Underinvestments in this sector could result in the spread staying high through 2023. The deployment of more fuel-efficient aircraft and operational choices will help airlines increase their fuel efficiency in response to increasing oil and fuel prices.
However, given that North America is already anticipated to generate a $8.8 billion profit in 2022, industry-wide profitability in 2023 is within reach.
Even with growing labor and fuel expenses (the latter caused by a +40% increase in the world oil price and a wider crack spread this year), efficiency improvements and improved yields are assisting airlines in reducing losses.
Willie Walsh, the director general of IATA, observed that airlines were robust. “Always more people are taking to the skies. And despite the increased economic unpredictability, freight is doing well. This year, losses will be reduced to $9.7 billion, and profitability is anticipated in 2023. Even while there are still issues with expenses, notably fuel, and some persisting restrictions in a few important areas, it is still a moment for hope, he said.
Walsh continued by saying that the decline in losses was due to the effort made to keep expenses in check as the business picked up speed.
“Holding costs to a 44 percent increase while revenues climbed by 55 percent, the financial outlook has improved. Profitability will depend on maintaining cost management as the industry returns to more typical levels of output and with high fuel costs set to persist for some time. And the value chain is included in that. To aid in the industry’s revival, our suppliers—including airports and providers of air navigation services—need to put just as much effort into cost management as their clients, according to Walsh.

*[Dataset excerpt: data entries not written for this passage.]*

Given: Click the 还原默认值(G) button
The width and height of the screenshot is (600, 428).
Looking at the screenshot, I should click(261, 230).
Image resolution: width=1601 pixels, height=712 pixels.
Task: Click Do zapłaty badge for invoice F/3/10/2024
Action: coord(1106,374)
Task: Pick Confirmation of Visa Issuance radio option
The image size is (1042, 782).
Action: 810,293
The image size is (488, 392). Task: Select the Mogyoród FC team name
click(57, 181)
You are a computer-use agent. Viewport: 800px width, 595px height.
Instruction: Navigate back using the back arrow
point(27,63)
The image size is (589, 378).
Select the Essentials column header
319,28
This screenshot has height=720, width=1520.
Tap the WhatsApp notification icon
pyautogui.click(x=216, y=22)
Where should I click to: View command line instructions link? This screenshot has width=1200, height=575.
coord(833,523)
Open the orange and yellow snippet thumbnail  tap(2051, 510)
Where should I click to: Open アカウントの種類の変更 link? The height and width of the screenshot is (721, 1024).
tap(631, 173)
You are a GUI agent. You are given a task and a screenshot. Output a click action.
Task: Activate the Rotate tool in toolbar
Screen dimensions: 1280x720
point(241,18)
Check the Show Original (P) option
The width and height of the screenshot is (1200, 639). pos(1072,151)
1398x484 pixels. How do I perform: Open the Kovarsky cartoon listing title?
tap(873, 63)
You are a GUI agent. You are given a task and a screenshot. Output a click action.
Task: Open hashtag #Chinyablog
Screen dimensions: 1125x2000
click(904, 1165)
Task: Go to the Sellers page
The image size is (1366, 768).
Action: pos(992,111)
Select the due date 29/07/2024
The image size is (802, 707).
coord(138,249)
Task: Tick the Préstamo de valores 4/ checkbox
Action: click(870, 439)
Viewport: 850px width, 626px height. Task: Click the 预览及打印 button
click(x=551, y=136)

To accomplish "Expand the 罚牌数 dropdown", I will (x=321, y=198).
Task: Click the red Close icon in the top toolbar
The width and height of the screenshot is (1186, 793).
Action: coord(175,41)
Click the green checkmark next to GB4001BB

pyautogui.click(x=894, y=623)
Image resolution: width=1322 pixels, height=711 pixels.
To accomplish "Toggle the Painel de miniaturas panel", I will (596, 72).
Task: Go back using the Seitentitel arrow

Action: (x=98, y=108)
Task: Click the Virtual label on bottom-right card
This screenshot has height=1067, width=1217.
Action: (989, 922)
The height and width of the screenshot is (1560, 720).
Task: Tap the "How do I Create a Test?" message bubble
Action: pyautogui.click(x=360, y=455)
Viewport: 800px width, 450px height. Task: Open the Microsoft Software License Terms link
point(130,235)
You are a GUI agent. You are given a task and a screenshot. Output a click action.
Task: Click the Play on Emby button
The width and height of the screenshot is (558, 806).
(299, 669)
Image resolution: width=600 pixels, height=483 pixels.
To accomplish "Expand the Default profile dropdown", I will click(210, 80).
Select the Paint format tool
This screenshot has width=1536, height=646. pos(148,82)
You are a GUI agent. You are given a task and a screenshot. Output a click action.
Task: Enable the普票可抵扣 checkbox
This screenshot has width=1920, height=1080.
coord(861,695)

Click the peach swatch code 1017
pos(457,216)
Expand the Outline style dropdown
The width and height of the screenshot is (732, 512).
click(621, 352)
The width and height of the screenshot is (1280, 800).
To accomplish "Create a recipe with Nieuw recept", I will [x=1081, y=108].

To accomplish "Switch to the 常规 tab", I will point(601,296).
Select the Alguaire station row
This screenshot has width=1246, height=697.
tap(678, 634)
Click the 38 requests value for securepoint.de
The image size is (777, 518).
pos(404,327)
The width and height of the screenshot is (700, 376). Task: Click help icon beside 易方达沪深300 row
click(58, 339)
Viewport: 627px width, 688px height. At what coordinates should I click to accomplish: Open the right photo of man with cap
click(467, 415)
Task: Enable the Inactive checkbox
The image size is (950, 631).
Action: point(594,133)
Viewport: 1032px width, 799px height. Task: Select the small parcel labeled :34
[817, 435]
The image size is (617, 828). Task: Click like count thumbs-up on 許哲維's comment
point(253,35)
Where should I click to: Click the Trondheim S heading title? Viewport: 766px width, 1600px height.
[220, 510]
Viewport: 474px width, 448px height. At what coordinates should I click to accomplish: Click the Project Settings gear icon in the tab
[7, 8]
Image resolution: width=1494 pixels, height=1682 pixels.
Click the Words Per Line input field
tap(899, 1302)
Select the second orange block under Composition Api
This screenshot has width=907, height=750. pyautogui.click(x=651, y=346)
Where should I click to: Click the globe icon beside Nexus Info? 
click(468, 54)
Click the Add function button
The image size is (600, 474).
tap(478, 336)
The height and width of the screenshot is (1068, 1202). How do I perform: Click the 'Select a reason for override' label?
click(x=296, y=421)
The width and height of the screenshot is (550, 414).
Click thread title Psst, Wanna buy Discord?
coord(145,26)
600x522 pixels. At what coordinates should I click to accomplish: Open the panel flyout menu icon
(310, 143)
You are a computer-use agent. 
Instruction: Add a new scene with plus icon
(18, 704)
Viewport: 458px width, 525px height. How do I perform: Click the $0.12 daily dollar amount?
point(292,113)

All areas’ financial performance is anticipated to improve in 2022 compared to 2021. (all regions improved in 2021 compared with 2020 as well).
Lower vaccination rates in Africa have so far slowed the continent’s rebound in aviation travel. However, some catching up is probably going to happen this year, which will help the economy perform better financially. In 2022, net losses are anticipated to be $0.7 billion. Demand (RPKs) is anticipated to reach 72.0% of pre-crisis levels in 2019 and capacity will be 75.2% full.
The only region to achieve profitability in 2022 will be North America, which is predicted to remain the region with the best performance. In 2022, net profit is anticipated to reach $8.8 billion thanks to the sizeable US domestic market and the reopening of overseas markets, notably the North Atlantic. Demand (RPKs) is anticipated to return to pre-crisis levels in 2019 at 95.0%, and capacity will be at 99.5%.
The war between Russia and Ukraine will continue to obstruct traffic between Europe and Asia-Pacific as well as inside Europe. Although the region is predicted to have a net loss of $3.9 billion in 2022, the war is not anticipated to halt the travel industry’s revival. Demand (RPKs) is anticipated to reach 82.7% of pre-crisis levels in 2019 and capacity to reach 90%.
For Asia-Pacific airlines, the region has lagged in the recovery thus far due to stringent and ongoing travel restrictions (particularly in China) as well as an uneven vaccine distribution. Demand for travel is anticipated to rise quickly when the limitations are lifted. It is anticipated that net losses will drop to $8.9 billion in 2022. Demand (RPKs) is anticipated to reach 73.7 % of pre-crisis levels in 2019 and capacity to reach 81.5 %.